A linear-time scheme for version reconstruction

  • Authors:
  • Lin Yu;Daniel J. Rosenkrantz

  • Affiliations:
  • State Univ. of New York, Albany;State Univ. of New York, Albany

  • Venue:
  • ACM Transactions on Programming Languages and Systems (TOPLAS)
  • Year:
  • 1994

Quantified Score

Hi-index 0.00

Visualization

Abstract

An efficient scheme to store and reconstruct versions of sequential files is presented. The reconstruction scheme involves building a data structure representing a complete version, and then successively modifying this data structure by applying a sequence of specially formatted differential files to it. Each application of a differential file produces a representation of an intermediate version, with the final data structure representing the requested version.The scheme uses a linked list to represent an intermediate version, instead of a sequential array, as is used traditionally.
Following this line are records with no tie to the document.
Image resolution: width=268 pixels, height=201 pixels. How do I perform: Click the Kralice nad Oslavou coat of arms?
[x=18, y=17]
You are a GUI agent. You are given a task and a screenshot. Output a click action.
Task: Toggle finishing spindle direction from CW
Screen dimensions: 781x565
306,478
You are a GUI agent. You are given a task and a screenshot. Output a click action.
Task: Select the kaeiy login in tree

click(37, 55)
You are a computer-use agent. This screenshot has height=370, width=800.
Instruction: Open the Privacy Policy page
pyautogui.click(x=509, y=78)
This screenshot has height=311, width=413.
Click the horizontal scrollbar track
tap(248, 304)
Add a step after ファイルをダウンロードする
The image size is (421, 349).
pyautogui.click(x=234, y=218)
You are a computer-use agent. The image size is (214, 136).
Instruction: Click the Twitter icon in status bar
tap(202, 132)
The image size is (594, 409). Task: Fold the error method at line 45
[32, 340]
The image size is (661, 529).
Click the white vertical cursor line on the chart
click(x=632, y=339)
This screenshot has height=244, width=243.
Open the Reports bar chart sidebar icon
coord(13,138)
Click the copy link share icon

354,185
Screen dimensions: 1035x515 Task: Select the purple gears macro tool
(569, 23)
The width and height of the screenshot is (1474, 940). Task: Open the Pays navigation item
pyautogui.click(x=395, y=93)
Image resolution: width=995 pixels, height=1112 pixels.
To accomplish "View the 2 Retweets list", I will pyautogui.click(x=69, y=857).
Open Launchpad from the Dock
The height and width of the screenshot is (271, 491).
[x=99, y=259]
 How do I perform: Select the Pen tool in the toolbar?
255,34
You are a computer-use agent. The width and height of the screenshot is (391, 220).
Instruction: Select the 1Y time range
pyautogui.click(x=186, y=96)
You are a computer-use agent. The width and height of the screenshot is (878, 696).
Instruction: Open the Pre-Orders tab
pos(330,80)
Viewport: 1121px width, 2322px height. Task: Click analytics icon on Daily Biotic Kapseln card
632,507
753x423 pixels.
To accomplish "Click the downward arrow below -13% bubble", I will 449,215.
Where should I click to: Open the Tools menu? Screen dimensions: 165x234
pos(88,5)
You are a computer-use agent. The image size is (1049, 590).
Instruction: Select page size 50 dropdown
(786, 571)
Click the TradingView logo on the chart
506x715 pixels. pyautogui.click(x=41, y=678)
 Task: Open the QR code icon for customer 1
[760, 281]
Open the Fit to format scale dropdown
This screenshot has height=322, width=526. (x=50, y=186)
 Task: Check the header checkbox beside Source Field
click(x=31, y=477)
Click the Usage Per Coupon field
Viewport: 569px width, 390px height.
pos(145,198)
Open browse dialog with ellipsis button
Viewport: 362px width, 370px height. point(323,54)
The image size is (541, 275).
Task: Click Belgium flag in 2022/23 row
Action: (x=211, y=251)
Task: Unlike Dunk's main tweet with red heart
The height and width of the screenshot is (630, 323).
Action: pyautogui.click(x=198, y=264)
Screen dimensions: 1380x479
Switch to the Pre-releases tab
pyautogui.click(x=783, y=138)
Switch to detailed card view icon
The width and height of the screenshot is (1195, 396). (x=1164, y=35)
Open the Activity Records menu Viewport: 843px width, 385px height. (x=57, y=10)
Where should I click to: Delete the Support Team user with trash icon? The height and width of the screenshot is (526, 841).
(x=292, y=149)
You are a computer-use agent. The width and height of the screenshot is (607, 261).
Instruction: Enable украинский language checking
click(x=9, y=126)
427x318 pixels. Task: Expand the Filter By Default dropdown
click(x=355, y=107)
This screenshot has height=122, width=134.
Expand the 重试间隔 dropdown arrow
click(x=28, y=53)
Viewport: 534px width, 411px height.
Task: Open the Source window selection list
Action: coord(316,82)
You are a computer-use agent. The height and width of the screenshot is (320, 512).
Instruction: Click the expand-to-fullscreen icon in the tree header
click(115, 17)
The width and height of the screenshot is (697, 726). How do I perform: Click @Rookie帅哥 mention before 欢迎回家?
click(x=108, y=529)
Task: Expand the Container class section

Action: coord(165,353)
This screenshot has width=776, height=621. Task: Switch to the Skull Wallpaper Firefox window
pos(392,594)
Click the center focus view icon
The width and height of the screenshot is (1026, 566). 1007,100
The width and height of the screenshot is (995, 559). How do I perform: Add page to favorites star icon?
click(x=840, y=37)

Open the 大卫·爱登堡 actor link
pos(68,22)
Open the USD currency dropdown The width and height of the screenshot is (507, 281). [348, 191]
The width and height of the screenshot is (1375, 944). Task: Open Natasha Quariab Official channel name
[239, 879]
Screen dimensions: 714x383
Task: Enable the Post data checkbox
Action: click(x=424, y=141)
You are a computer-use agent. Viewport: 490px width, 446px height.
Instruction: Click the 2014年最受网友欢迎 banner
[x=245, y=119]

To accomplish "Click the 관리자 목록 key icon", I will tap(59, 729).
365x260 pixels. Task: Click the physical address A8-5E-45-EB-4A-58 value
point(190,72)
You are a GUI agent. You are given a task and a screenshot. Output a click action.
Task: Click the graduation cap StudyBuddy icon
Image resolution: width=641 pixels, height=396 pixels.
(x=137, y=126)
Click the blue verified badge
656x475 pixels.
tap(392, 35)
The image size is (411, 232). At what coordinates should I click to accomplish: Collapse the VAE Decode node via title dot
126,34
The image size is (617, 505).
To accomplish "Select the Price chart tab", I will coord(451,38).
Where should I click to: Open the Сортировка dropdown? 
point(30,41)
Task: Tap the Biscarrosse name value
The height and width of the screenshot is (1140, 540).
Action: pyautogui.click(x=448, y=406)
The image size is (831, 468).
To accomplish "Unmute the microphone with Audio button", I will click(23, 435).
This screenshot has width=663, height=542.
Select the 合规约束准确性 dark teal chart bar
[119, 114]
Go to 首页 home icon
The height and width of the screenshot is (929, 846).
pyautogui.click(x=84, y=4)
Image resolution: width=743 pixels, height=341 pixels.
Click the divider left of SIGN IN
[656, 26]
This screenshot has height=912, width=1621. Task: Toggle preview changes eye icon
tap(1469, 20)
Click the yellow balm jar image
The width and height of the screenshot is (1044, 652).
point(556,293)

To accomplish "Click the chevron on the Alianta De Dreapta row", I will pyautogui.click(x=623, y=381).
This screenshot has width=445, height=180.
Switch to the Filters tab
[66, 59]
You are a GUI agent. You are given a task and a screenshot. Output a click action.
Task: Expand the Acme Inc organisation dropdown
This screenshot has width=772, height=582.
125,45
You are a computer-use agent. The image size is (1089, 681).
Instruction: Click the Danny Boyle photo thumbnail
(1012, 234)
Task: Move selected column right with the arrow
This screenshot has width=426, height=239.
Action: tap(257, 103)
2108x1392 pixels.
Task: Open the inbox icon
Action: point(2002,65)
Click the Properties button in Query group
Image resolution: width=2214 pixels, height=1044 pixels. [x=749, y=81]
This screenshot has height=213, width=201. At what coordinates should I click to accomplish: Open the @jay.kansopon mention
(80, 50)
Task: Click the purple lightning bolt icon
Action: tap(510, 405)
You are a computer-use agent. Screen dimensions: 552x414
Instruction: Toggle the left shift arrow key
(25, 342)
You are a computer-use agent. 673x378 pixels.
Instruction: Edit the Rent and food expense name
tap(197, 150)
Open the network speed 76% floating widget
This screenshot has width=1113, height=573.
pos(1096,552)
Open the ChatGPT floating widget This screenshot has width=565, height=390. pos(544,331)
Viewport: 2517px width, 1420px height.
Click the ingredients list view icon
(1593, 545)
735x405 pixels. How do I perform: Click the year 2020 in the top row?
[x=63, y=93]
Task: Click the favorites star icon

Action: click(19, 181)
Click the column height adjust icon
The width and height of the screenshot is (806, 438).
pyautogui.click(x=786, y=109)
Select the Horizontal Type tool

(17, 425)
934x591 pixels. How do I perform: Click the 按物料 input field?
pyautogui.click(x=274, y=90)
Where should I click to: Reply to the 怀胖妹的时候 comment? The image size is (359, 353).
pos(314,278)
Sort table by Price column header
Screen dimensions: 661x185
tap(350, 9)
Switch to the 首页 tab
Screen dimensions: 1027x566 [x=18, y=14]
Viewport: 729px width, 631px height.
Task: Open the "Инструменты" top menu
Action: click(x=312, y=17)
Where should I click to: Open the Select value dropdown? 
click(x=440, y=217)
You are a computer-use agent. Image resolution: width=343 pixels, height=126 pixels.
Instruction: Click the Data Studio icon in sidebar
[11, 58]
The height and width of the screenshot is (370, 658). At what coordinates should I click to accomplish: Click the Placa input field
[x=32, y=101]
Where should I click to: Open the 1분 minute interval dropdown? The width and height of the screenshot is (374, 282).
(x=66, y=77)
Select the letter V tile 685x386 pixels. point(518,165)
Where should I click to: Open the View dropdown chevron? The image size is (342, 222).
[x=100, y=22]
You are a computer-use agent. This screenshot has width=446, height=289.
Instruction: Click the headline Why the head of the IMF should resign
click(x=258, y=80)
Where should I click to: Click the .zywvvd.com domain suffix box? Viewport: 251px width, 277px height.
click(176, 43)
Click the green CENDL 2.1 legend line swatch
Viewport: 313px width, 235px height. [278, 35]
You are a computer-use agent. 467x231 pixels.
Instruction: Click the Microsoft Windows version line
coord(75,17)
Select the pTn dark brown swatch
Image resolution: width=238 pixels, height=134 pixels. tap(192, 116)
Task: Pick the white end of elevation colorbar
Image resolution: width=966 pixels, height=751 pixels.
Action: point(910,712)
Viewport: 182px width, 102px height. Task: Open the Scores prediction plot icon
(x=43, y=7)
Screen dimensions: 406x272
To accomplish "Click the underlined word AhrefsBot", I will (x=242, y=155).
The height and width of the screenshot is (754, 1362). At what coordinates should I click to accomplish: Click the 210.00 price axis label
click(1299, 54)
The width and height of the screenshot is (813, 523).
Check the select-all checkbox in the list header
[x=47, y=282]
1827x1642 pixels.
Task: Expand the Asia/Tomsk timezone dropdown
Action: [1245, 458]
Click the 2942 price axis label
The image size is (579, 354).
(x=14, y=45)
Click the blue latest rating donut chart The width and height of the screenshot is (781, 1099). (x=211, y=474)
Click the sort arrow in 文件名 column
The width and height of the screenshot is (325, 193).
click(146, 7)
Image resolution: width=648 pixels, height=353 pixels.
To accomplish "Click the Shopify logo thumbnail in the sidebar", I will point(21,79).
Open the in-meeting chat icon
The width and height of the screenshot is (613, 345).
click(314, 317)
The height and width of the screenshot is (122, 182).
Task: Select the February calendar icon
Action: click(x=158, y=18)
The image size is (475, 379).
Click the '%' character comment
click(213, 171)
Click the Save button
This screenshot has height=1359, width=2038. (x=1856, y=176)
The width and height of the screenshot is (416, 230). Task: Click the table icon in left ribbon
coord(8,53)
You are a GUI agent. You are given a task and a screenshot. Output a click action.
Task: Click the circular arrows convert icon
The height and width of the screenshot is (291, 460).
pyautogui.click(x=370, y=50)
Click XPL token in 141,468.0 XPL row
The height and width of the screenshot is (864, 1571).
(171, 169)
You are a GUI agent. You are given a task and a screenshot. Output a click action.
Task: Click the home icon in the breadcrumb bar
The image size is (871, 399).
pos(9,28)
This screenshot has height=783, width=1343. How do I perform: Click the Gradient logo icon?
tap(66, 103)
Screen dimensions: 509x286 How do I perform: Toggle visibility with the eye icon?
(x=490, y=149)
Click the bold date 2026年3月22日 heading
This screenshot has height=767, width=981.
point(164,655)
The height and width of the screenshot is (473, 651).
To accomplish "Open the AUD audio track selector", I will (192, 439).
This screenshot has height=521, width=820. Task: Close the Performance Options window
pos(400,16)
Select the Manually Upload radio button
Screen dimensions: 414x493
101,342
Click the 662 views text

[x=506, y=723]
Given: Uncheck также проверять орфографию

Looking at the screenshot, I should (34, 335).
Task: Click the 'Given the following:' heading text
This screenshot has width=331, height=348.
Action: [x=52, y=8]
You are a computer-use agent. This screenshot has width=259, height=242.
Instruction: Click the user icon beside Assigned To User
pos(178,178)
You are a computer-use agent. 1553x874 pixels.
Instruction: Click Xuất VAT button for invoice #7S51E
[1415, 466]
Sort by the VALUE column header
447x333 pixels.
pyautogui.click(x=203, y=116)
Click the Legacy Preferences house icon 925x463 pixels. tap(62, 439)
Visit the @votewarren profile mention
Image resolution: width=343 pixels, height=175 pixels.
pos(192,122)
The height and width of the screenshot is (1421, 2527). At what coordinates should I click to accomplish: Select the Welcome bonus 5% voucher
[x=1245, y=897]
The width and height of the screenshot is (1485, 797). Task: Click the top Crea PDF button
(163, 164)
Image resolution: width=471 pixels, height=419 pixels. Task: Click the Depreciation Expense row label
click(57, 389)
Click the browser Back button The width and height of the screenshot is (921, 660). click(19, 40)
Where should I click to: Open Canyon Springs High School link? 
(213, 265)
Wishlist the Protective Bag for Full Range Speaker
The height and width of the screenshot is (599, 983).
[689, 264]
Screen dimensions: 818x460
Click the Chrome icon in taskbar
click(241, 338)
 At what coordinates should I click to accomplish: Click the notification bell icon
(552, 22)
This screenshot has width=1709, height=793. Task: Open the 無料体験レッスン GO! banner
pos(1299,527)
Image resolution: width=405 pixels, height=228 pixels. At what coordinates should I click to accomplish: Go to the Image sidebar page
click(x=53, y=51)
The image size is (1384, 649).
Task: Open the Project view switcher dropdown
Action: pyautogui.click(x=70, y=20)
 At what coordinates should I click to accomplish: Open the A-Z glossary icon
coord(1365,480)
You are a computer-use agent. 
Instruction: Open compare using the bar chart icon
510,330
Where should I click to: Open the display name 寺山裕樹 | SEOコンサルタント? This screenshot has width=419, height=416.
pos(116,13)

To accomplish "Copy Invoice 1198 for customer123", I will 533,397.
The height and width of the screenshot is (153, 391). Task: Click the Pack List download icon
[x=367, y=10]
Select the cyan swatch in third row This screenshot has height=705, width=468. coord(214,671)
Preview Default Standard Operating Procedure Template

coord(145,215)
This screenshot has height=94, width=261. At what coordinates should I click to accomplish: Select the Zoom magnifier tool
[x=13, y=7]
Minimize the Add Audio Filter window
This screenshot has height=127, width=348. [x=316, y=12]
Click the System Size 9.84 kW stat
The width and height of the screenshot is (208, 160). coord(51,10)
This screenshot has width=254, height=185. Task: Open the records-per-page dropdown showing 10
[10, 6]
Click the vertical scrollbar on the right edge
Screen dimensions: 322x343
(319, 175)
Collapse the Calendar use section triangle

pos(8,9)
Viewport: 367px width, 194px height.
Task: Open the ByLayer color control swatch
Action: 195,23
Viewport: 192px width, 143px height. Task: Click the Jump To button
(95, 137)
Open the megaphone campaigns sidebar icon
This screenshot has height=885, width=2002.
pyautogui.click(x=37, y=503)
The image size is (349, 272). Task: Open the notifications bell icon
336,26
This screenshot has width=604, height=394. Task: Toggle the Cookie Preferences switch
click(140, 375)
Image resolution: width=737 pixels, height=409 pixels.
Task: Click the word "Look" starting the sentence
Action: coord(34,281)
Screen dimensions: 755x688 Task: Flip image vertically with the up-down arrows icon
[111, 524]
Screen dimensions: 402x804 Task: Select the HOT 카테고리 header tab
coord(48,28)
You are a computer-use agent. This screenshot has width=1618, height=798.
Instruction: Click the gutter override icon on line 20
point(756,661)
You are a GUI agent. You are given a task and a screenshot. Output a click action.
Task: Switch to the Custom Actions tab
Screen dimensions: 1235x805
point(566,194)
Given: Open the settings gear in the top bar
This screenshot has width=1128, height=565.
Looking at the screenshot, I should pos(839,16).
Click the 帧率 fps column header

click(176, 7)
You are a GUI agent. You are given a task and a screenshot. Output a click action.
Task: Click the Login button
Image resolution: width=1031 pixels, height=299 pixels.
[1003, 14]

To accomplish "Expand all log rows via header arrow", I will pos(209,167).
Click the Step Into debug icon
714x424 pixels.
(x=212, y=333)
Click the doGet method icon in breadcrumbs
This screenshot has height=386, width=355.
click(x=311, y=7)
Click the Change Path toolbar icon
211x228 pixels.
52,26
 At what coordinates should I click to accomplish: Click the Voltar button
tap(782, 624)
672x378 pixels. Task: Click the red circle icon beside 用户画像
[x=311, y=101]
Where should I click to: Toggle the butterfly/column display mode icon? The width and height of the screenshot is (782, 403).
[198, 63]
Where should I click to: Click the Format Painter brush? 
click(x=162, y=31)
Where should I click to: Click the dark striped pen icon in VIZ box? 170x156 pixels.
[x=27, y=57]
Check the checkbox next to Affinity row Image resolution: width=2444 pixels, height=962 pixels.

A new format for differential files specifying changes to this linked list data structure is presented. The specification of each change points directly to where the change is to take place, thereby obviating a search. Algorithms are presented for using such a new format differential file to transform the representation of a version, and for reconstructing a requested version. Algorithms are also presented for generating the new format differential files, both for the case of a forward differential specifying how to transform the representation of an old version to the representation of a new version, and for the case of a reverse differential specifying how to transform the representation of a new version to the representation of an old version.The new version reconstruction scheme takes time linear in the sum of the size of the initial complete version and the sizes of the file differences involved in reconstructing the requested version. In contrast, the classical scheme for reconstructing versions takes time proportional to the sum of the sizes of the sequence of versions involved in the reconstruction, and therefore has a worst-case time that is quadratic in the sum of the size of the initial complete version and the sizes of the file differences. The time cost of the new differential file generation scheme is comparable to the time cost of the classical differential file generation scheme.